[Action item]:
Repeat all the records, precisely as given.

Pixel coordinate grounding data
---------------

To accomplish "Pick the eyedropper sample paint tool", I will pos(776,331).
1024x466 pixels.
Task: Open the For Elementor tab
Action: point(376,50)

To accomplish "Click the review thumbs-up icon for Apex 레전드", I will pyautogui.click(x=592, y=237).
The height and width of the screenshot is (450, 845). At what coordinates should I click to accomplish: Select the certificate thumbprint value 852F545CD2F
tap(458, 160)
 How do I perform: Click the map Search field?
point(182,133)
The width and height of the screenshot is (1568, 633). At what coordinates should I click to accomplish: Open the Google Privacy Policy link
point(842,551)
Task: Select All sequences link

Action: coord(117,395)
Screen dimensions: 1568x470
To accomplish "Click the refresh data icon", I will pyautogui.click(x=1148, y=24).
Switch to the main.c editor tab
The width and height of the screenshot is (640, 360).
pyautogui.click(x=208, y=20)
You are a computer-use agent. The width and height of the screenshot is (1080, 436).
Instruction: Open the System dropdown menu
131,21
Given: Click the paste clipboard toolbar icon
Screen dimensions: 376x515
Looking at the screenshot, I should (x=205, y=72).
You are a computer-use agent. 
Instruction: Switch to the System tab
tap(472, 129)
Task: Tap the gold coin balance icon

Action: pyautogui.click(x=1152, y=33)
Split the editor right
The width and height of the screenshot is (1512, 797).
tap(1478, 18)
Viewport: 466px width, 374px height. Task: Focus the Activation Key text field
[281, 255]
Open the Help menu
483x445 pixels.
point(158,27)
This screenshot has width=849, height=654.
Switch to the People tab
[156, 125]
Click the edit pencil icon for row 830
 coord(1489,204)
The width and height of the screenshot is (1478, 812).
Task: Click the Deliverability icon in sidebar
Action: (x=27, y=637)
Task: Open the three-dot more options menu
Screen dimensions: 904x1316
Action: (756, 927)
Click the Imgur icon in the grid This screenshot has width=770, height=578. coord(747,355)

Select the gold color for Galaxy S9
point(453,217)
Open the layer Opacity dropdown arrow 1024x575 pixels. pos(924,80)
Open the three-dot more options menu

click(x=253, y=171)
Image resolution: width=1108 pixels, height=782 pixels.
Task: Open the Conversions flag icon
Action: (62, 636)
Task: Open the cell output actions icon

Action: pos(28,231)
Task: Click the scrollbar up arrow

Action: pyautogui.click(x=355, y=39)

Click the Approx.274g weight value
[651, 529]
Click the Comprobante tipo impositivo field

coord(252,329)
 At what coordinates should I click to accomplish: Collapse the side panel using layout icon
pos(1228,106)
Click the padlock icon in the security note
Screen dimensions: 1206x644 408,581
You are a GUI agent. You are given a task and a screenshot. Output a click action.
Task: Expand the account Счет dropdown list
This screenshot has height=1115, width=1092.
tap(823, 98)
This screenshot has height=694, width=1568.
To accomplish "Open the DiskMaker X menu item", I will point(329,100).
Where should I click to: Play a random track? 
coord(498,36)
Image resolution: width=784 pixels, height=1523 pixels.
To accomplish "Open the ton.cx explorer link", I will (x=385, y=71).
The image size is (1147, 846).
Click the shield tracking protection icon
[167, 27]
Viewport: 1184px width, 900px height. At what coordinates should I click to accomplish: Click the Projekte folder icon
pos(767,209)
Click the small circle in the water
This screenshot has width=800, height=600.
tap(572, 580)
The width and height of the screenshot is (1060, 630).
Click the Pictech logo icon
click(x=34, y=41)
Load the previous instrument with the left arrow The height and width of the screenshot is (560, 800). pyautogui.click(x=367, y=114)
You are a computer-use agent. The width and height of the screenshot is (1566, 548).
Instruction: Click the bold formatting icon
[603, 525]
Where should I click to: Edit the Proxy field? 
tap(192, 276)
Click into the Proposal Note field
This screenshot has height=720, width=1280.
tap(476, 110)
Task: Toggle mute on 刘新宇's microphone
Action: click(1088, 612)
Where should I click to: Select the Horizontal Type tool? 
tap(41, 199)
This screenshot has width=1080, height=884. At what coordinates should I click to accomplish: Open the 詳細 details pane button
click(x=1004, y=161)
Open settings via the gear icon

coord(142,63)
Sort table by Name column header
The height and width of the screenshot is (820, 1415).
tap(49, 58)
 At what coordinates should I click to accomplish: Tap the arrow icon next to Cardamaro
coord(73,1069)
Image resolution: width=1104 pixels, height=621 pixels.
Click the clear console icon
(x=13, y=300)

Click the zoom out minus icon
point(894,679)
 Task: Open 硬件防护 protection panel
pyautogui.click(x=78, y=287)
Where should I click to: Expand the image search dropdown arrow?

---------------

[Answer space]:
To accomplish "Pick the eyedropper sample paint tool", I will pos(776,331).
1024x466 pixels.
Task: Open the For Elementor tab
Action: point(376,50)

To accomplish "Click the review thumbs-up icon for Apex 레전드", I will pyautogui.click(x=592, y=237).
The height and width of the screenshot is (450, 845). At what coordinates should I click to accomplish: Select the certificate thumbprint value 852F545CD2F
tap(458, 160)
 How do I perform: Click the map Search field?
point(182,133)
The width and height of the screenshot is (1568, 633). At what coordinates should I click to accomplish: Open the Google Privacy Policy link
point(842,551)
Task: Select All sequences link

Action: coord(117,395)
Screen dimensions: 1568x470
To accomplish "Click the refresh data icon", I will pyautogui.click(x=1148, y=24).
Switch to the main.c editor tab
The width and height of the screenshot is (640, 360).
pyautogui.click(x=208, y=20)
You are a computer-use agent. The width and height of the screenshot is (1080, 436).
Instruction: Open the System dropdown menu
131,21
Given: Click the paste clipboard toolbar icon
Screen dimensions: 376x515
Looking at the screenshot, I should (x=205, y=72).
You are a computer-use agent. 
Instruction: Switch to the System tab
tap(472, 129)
Task: Tap the gold coin balance icon

Action: pyautogui.click(x=1152, y=33)
Split the editor right
The width and height of the screenshot is (1512, 797).
tap(1478, 18)
Viewport: 466px width, 374px height. Task: Focus the Activation Key text field
[281, 255]
Open the Help menu
483x445 pixels.
point(158,27)
This screenshot has width=849, height=654.
Switch to the People tab
[156, 125]
Click the edit pencil icon for row 830
 coord(1489,204)
The width and height of the screenshot is (1478, 812).
Task: Click the Deliverability icon in sidebar
Action: (x=27, y=637)
Task: Open the three-dot more options menu
Screen dimensions: 904x1316
Action: (756, 927)
Click the Imgur icon in the grid This screenshot has width=770, height=578. coord(747,355)

Select the gold color for Galaxy S9
point(453,217)
Open the layer Opacity dropdown arrow 1024x575 pixels. pos(924,80)
Open the three-dot more options menu

click(x=253, y=171)
Image resolution: width=1108 pixels, height=782 pixels.
Task: Open the Conversions flag icon
Action: (62, 636)
Task: Open the cell output actions icon

Action: pos(28,231)
Task: Click the scrollbar up arrow

Action: pyautogui.click(x=355, y=39)

Click the Approx.274g weight value
[651, 529]
Click the Comprobante tipo impositivo field

coord(252,329)
 At what coordinates should I click to accomplish: Collapse the side panel using layout icon
pos(1228,106)
Click the padlock icon in the security note
Screen dimensions: 1206x644 408,581
You are a GUI agent. You are given a task and a screenshot. Output a click action.
Task: Expand the account Счет dropdown list
This screenshot has height=1115, width=1092.
tap(823, 98)
This screenshot has height=694, width=1568.
To accomplish "Open the DiskMaker X menu item", I will point(329,100).
Where should I click to: Play a random track? 
coord(498,36)
Image resolution: width=784 pixels, height=1523 pixels.
To accomplish "Open the ton.cx explorer link", I will (x=385, y=71).
The image size is (1147, 846).
Click the shield tracking protection icon
[167, 27]
Viewport: 1184px width, 900px height. At what coordinates should I click to accomplish: Click the Projekte folder icon
pos(767,209)
Click the small circle in the water
This screenshot has width=800, height=600.
tap(572, 580)
The width and height of the screenshot is (1060, 630).
Click the Pictech logo icon
click(x=34, y=41)
Load the previous instrument with the left arrow The height and width of the screenshot is (560, 800). pyautogui.click(x=367, y=114)
You are a computer-use agent. The width and height of the screenshot is (1566, 548).
Instruction: Click the bold formatting icon
[603, 525]
Where should I click to: Edit the Proxy field? 
tap(192, 276)
Click into the Proposal Note field
This screenshot has height=720, width=1280.
tap(476, 110)
Task: Toggle mute on 刘新宇's microphone
Action: click(1088, 612)
Where should I click to: Select the Horizontal Type tool? 
tap(41, 199)
This screenshot has width=1080, height=884. At what coordinates should I click to accomplish: Open the 詳細 details pane button
click(x=1004, y=161)
Open settings via the gear icon

coord(142,63)
Sort table by Name column header
The height and width of the screenshot is (820, 1415).
tap(49, 58)
 At what coordinates should I click to accomplish: Tap the arrow icon next to Cardamaro
coord(73,1069)
Image resolution: width=1104 pixels, height=621 pixels.
Click the clear console icon
(x=13, y=300)

Click the zoom out minus icon
point(894,679)
 Task: Open 硬件防护 protection panel
pyautogui.click(x=78, y=287)
Where should I click to: Expand the image search dropdown arrow?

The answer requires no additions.